26/08/2026 05h01 Atualizado há 45 minutos
Administrar a dívida pública brasileira ficou mais complexo nos últimos 15 anos. A participação dos títulos atrelados à Selic, as Letras Financeiras do Tesouro (LFT), saltou de 22,78% da dívida no fim de 2015 para 49,32% em junho de 2026, elevando a exposição do estoque às variações dos juros, segundo levantamento da Necton Investimentos. A trajetória foi influenciada por sucessivos episódios de deterioração fiscal e diferentes ciclos de inflação e de condução da taxa básica de juros pelo Banco Central (BC).
Os números do levantamento mostram que, mesmo nos períodos em que a desinflação permitiu a redução da Selic, o avanço pós-fixados não foi revertido de forma duradoura. Além da conjuntura econômica, mudanças regulatórias e tributárias alteraram a demanda dos investidores e intensificaram a disputa pela baixa poupança doméstica nos últimos anos.

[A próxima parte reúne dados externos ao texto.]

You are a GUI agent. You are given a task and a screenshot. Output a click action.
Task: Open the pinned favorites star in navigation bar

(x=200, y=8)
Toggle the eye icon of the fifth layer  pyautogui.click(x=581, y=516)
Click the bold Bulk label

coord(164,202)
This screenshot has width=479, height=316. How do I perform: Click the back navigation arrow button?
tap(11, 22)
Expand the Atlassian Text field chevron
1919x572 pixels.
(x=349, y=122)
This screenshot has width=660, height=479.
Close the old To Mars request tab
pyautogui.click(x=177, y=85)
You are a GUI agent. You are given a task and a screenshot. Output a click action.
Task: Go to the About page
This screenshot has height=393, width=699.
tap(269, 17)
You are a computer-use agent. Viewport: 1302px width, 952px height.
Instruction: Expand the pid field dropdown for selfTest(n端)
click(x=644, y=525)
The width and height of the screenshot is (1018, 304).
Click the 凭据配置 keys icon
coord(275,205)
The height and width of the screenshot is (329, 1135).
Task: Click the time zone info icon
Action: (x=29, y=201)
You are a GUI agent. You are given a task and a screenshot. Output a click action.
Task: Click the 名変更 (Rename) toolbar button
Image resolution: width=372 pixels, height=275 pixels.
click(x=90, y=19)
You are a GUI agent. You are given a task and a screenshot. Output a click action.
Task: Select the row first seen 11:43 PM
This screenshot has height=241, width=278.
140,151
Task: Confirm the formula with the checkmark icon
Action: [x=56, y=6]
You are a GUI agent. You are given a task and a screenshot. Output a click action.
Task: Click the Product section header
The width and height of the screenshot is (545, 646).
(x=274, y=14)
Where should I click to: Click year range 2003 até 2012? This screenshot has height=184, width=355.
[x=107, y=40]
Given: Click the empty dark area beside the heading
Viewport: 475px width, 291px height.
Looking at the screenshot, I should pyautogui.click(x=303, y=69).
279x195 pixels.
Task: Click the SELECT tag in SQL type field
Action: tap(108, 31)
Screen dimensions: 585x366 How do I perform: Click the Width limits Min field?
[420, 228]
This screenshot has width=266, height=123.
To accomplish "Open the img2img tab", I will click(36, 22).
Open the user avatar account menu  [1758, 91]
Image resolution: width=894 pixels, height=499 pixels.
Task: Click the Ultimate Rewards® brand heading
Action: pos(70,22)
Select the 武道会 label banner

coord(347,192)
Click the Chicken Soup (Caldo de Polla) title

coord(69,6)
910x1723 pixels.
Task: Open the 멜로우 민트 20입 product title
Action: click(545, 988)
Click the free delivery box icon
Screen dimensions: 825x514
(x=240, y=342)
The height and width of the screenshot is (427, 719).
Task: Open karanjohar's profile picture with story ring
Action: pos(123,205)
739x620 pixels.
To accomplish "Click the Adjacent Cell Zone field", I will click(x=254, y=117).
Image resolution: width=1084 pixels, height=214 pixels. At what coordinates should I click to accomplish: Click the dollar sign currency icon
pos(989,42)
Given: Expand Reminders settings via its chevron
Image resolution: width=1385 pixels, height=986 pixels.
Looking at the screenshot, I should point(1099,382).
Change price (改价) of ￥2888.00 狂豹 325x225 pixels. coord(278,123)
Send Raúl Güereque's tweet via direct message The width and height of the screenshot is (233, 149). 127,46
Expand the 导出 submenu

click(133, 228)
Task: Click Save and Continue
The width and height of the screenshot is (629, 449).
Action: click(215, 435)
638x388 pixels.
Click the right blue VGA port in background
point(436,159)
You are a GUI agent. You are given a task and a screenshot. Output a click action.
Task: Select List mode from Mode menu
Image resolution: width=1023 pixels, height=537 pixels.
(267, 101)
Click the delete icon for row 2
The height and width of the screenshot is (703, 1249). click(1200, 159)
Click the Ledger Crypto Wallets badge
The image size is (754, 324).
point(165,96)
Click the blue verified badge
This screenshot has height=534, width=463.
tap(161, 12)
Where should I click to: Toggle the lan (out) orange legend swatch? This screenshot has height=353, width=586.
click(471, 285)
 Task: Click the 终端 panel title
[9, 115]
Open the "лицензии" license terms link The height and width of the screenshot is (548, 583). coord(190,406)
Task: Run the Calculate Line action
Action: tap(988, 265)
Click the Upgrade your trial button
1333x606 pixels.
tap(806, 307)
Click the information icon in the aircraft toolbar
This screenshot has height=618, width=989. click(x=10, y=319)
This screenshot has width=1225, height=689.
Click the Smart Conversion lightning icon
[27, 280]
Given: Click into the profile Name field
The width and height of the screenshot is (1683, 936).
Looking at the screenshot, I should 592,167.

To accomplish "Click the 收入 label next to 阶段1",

Nesse cenário, segundo a Necton, o Tesouro revisou o Plano Anual de Financiamento (PAF) sete vezes desde 2010. O órgão fará uma oitava alteração, que será anunciada nesta quarta-feira, conforme antecipado no mês passado pelo órgão, para ampliar o espaço para LFTs. Com isso, ele afasta ainda mais a dívida da composição considerada ótima no médio prazo, diz o Fernando Ferez, estrategista de renda fixa da Necton.